** Begin **

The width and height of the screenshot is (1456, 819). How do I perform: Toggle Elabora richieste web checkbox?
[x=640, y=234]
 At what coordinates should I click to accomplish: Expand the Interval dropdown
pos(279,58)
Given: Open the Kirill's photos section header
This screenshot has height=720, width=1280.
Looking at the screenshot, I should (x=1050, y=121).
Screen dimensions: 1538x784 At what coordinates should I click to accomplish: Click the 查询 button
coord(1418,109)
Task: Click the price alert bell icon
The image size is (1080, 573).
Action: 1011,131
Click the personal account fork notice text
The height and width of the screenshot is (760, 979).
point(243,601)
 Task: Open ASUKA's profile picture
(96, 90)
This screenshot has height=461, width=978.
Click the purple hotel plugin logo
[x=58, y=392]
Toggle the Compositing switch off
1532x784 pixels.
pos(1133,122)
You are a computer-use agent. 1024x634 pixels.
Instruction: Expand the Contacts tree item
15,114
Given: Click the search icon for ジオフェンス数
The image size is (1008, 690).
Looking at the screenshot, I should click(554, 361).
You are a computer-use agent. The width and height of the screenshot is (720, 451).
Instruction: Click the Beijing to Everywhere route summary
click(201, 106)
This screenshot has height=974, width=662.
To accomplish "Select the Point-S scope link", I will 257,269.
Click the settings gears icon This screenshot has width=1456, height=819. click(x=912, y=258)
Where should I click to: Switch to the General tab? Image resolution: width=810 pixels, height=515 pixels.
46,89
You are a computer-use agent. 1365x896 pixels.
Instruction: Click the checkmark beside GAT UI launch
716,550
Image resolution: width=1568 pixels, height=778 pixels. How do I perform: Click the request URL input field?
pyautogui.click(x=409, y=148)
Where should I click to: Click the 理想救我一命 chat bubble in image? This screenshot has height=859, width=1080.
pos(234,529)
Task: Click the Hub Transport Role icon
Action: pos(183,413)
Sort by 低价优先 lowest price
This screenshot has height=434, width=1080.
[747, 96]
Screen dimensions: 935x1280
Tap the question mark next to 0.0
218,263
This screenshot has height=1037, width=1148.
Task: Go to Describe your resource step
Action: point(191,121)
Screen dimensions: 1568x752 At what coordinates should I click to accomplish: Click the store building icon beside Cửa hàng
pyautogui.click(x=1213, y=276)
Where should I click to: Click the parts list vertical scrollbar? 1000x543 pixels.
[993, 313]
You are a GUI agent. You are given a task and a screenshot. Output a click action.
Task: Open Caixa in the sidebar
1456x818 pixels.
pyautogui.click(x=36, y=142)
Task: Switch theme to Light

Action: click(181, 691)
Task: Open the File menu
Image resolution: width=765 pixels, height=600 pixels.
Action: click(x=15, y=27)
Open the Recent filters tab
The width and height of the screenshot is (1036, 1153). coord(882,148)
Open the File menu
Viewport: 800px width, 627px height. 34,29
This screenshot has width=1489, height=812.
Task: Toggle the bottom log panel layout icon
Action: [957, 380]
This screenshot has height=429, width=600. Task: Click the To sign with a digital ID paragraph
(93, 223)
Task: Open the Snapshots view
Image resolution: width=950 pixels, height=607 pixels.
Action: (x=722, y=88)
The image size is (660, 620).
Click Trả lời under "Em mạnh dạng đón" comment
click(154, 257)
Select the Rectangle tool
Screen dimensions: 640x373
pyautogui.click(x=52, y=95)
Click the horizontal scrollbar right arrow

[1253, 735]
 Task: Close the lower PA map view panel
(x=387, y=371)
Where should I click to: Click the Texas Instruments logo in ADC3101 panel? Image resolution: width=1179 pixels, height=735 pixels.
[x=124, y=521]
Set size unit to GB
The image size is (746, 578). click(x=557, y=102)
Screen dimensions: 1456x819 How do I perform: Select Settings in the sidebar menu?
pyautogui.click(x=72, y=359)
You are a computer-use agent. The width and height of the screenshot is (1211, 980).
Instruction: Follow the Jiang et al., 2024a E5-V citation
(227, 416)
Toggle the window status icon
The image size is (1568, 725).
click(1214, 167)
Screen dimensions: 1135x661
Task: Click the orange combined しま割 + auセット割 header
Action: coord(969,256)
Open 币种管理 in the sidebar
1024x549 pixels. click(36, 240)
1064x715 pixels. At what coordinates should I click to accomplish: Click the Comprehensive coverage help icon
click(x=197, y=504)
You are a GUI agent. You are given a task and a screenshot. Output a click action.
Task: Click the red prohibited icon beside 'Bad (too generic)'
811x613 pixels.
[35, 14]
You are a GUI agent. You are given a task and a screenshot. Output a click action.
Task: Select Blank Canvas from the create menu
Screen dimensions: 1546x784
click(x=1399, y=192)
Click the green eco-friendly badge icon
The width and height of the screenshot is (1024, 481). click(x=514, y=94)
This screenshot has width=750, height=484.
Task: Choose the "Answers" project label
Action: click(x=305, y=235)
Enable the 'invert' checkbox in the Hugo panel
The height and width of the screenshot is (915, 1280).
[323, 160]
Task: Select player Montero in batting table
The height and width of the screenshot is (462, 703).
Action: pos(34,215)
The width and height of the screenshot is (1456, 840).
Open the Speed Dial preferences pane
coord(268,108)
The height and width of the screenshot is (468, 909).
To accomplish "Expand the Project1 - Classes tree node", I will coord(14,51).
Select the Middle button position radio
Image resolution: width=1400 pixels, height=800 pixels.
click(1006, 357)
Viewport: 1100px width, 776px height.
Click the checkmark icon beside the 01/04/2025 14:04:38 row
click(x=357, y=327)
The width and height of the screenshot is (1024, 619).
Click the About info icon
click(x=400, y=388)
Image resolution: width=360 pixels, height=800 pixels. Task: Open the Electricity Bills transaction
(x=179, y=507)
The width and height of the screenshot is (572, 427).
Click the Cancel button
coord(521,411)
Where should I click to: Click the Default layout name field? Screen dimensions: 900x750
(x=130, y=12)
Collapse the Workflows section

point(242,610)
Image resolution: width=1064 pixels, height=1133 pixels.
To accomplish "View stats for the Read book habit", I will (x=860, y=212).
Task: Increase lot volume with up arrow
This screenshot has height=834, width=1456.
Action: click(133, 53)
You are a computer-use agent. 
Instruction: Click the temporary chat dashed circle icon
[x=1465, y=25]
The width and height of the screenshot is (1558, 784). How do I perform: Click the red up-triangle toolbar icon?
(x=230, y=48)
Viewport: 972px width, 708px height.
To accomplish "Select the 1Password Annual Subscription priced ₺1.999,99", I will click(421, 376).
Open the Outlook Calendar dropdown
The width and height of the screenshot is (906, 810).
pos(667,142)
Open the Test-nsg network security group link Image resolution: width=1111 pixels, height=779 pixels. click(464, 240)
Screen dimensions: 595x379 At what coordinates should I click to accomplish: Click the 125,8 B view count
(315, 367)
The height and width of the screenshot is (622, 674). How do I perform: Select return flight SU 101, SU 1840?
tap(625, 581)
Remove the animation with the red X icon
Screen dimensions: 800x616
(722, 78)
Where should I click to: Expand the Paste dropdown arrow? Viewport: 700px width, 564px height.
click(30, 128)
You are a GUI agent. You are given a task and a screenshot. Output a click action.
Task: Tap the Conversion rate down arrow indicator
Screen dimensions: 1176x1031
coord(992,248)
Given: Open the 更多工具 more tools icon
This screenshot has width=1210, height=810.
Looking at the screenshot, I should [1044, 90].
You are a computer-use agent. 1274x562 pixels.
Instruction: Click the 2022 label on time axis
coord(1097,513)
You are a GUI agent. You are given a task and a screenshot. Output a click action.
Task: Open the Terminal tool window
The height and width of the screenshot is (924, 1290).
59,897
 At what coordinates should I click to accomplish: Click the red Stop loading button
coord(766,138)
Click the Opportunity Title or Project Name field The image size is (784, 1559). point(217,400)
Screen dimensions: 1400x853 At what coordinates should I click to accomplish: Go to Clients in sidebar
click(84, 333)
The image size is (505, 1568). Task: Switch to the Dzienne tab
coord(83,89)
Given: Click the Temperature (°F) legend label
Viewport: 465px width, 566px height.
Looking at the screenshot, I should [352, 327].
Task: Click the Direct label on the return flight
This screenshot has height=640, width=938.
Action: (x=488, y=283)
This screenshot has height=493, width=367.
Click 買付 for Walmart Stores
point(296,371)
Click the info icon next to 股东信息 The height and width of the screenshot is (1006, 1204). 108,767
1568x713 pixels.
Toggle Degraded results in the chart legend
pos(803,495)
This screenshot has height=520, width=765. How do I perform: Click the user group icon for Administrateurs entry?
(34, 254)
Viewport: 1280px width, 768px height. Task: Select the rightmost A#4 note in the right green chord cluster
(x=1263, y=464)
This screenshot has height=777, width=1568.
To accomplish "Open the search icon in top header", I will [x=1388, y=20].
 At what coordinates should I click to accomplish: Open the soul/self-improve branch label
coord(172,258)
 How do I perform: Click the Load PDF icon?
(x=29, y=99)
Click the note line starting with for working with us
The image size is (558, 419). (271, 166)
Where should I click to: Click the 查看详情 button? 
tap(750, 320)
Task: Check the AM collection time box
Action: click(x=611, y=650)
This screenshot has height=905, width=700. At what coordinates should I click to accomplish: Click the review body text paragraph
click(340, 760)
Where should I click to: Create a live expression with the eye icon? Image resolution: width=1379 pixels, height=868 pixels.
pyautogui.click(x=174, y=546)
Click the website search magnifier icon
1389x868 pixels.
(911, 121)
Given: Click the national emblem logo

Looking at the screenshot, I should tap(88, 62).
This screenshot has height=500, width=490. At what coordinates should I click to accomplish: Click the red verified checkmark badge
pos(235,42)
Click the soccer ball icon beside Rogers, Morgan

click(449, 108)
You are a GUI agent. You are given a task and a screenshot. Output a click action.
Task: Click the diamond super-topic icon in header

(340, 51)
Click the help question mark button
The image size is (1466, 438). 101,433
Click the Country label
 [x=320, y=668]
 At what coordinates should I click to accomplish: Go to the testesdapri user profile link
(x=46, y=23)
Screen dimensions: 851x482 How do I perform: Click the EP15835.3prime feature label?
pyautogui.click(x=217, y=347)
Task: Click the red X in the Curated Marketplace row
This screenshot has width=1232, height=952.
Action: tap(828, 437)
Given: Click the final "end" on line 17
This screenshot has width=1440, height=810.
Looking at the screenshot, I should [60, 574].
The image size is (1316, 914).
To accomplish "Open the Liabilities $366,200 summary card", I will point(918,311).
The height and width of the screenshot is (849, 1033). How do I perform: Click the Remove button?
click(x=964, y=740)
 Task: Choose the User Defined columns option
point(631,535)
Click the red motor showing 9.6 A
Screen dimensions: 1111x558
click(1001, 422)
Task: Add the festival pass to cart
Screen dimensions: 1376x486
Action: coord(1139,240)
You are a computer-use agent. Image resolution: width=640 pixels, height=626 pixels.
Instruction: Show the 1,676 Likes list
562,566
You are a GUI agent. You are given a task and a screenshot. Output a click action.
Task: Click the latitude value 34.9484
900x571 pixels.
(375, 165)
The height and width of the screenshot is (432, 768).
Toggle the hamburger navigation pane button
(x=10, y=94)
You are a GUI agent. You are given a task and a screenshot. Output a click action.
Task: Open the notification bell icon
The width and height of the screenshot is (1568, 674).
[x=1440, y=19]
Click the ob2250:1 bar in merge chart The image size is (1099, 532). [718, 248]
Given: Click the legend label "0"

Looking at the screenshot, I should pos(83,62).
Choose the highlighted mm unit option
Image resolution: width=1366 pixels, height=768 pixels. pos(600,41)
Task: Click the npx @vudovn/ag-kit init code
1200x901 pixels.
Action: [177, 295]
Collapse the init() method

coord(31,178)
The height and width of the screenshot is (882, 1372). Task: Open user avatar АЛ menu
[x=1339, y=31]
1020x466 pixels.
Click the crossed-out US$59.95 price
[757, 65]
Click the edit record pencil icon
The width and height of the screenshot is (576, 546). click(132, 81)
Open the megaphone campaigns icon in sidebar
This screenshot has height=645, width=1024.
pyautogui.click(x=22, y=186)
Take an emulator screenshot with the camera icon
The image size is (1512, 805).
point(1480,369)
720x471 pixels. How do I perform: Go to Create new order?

** End **

» **Exercise objective**
Starting at the beginning of the data and ending at the line that contains "Looking at the screenshot, I should (x=1050, y=121).", write those lines out again with "Interval" swapped for "Period" and nothing else changed.

» **Complete answer**
The width and height of the screenshot is (1456, 819). How do I perform: Toggle Elabora richieste web checkbox?
[x=640, y=234]
 At what coordinates should I click to accomplish: Expand the Period dropdown
pos(279,58)
Given: Open the Kirill's photos section header
This screenshot has height=720, width=1280.
Looking at the screenshot, I should (x=1050, y=121).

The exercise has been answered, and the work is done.